Un hijo nunca puede salvar un matrimonio. Primero, porque los hijos, cuando nacen, son fuente de conflictos y fricciones. El cansancio, los nervios, el desconocimiento, el miedo, juegan malas pasadas. Y la gente, que opina sin cesar y va por ahí lanzando como dardos sus verdades universales: “Hay que dar el pecho”; “No hay que cogerlos porque se acostumbran”; “Hay que dormir con ellos y darles todo lo que pidan, sea la hora que sea”; “Hay que enchufarles el biberón y actuar con ellos como si fueras una emperatriz austrohúngara”... y así hasta que ya no sabes qué hacer y empiezan las broncas en casa. 

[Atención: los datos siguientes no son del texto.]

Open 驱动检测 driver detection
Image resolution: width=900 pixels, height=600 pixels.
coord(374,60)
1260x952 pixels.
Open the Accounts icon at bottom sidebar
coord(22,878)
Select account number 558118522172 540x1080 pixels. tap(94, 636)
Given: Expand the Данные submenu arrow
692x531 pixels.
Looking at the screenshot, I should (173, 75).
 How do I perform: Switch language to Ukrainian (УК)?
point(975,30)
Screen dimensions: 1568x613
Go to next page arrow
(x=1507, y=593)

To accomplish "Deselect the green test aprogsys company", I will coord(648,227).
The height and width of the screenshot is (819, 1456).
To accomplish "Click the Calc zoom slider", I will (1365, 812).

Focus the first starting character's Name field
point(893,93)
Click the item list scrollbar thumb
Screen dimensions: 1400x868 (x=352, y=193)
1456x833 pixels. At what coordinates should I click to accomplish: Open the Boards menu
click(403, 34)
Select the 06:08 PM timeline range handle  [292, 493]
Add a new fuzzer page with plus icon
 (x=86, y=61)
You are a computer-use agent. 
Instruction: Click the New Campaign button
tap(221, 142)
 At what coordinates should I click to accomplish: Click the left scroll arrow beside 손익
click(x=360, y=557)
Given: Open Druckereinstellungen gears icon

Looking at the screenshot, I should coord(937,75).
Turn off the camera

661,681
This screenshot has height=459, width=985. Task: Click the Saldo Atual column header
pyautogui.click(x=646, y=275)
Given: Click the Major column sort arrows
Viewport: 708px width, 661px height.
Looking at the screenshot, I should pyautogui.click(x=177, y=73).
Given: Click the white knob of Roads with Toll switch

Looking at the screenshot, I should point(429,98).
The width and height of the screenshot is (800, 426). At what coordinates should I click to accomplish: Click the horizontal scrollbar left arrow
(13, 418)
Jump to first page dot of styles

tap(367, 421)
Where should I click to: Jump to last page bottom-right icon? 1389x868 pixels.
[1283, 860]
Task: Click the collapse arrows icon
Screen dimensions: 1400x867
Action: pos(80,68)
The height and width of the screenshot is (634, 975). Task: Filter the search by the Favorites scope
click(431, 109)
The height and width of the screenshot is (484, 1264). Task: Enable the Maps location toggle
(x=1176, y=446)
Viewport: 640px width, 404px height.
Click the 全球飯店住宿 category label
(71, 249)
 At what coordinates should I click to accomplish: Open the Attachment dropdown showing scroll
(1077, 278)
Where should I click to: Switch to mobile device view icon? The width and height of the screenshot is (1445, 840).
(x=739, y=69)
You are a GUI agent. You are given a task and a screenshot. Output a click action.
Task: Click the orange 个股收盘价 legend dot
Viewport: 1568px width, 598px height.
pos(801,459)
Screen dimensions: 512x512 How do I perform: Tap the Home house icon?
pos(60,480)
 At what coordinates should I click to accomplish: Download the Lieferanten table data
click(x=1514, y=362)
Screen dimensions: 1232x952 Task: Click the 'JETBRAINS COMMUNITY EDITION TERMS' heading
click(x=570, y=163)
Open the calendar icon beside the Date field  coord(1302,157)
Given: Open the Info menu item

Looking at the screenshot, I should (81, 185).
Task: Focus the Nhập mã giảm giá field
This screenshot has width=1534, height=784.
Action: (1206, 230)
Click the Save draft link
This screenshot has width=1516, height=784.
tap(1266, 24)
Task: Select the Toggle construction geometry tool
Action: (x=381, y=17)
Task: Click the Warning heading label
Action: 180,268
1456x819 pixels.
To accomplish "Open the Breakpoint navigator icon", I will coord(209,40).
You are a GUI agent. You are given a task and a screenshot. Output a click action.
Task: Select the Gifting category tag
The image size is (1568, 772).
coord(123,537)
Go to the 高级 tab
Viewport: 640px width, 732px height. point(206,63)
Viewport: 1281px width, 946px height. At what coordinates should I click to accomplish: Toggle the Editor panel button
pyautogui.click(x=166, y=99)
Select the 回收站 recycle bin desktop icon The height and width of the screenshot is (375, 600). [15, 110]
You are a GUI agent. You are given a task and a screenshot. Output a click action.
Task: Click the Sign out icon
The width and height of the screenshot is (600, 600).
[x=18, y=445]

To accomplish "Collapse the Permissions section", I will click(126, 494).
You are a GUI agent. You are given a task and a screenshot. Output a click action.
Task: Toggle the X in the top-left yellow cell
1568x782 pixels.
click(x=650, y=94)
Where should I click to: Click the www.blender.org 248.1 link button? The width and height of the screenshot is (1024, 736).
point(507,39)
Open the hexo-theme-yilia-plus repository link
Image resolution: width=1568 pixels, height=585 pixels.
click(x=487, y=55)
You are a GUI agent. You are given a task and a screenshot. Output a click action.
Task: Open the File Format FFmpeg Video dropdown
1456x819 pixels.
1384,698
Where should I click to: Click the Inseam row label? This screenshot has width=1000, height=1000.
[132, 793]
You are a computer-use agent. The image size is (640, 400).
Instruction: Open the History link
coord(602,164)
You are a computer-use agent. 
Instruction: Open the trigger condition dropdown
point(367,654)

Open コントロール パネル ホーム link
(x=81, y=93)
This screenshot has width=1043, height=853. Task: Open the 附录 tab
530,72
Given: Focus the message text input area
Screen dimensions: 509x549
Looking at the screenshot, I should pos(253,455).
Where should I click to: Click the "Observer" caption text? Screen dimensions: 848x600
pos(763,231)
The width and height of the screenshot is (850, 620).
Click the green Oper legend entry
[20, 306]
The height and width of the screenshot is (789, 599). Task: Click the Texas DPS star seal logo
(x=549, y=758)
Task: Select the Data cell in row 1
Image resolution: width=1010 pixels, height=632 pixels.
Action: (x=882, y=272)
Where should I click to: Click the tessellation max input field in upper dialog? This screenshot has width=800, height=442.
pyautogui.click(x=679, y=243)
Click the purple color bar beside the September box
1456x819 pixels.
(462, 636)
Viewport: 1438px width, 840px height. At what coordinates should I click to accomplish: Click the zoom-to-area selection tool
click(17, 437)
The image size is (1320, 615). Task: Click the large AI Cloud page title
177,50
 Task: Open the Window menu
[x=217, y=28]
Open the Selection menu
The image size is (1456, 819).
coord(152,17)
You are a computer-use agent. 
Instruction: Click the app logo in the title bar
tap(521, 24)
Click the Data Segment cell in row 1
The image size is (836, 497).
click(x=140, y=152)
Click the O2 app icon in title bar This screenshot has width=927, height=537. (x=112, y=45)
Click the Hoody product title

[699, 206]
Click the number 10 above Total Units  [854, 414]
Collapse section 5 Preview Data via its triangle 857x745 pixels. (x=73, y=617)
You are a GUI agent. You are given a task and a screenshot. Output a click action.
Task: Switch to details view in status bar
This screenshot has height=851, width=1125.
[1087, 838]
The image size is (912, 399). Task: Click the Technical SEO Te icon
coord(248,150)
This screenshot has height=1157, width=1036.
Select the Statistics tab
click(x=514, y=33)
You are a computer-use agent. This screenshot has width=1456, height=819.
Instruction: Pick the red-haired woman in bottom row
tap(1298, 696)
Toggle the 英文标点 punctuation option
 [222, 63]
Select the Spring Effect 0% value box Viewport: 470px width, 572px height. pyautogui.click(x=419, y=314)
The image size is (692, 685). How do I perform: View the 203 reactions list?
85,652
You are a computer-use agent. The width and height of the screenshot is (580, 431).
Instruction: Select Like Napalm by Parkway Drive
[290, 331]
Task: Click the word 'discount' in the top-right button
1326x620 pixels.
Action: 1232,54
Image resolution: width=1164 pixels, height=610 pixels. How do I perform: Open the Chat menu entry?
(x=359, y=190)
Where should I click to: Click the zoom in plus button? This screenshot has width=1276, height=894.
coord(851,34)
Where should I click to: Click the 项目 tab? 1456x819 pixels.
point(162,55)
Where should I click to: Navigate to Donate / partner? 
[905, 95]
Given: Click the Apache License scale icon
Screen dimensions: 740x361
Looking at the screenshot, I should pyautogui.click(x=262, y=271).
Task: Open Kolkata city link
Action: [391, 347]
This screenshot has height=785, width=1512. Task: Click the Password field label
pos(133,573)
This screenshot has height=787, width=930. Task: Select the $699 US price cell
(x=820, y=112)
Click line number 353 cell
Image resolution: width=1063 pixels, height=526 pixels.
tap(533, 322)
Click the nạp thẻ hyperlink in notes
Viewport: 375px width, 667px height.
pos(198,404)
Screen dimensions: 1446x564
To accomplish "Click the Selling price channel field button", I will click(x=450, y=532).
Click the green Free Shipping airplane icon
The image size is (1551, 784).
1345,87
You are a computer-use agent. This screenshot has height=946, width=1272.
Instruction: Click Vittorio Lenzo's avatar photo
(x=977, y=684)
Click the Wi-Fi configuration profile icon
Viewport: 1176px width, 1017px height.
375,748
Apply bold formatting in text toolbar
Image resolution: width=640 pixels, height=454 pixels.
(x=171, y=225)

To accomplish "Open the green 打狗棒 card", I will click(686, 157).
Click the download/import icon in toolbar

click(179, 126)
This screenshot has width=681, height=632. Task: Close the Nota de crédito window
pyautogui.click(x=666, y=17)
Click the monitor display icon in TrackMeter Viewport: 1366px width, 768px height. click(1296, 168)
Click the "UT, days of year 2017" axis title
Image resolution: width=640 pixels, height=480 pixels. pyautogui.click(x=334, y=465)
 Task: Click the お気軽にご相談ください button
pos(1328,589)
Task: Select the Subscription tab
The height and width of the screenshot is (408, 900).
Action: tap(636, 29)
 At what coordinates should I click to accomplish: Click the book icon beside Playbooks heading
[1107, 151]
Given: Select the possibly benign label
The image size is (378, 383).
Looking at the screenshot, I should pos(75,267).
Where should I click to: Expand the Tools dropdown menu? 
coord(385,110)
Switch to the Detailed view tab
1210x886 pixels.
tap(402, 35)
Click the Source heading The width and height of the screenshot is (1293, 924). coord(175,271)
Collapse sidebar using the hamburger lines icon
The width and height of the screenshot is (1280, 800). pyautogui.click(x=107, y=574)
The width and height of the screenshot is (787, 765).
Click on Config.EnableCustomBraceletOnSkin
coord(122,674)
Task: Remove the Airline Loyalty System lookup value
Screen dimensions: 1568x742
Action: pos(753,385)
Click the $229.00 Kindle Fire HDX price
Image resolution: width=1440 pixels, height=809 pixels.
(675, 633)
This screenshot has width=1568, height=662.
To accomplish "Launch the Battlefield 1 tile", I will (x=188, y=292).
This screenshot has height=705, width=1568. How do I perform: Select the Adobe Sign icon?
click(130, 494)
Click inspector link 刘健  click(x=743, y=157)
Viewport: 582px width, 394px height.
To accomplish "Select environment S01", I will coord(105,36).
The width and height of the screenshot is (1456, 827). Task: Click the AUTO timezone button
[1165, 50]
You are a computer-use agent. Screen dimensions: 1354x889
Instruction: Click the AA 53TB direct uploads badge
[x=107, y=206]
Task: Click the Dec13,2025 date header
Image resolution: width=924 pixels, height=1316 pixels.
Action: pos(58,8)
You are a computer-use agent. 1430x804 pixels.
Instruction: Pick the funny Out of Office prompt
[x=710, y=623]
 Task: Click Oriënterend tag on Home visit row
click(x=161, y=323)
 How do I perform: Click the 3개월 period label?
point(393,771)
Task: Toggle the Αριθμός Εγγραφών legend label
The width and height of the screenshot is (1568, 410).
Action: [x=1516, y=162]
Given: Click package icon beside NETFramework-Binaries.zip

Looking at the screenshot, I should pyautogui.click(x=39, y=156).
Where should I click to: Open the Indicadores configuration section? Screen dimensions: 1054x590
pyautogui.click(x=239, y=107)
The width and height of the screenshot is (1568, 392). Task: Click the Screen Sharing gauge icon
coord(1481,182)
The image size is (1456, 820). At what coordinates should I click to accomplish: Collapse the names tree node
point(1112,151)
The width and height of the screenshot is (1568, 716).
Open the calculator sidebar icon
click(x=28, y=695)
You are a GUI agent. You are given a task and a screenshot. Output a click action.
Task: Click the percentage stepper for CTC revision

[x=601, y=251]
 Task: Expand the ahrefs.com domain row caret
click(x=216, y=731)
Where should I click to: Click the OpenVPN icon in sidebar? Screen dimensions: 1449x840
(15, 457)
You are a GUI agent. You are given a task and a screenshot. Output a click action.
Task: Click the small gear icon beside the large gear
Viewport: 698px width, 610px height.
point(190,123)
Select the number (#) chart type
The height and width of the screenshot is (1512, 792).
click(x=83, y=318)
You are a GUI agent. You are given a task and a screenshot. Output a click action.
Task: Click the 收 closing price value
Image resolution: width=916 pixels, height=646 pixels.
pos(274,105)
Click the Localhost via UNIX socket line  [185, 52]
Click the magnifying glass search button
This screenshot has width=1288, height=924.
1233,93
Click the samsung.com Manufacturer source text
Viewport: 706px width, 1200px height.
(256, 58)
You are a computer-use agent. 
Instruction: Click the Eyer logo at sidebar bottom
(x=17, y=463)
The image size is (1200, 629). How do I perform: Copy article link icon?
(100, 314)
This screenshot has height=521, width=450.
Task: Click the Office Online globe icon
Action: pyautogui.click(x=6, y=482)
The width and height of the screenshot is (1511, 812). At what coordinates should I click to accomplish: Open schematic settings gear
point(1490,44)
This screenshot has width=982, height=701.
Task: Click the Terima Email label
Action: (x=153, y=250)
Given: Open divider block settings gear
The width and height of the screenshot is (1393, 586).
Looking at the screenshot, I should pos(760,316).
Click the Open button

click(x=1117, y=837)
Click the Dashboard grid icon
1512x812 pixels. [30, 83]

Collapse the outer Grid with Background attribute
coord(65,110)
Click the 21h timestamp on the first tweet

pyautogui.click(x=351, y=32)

Una pareja tiene que tener las bases firmes, sólidas, antes de embarcarse en la aventura de la paternidad. De lo contrario, es más que fácil no estar a la altura de las circunstancias. Por no mencionar la posibilidad de que un día el niño se entere de que su llegada a este mundo no fue un acto de generosidad, sino de egoísmo elevado al cubo.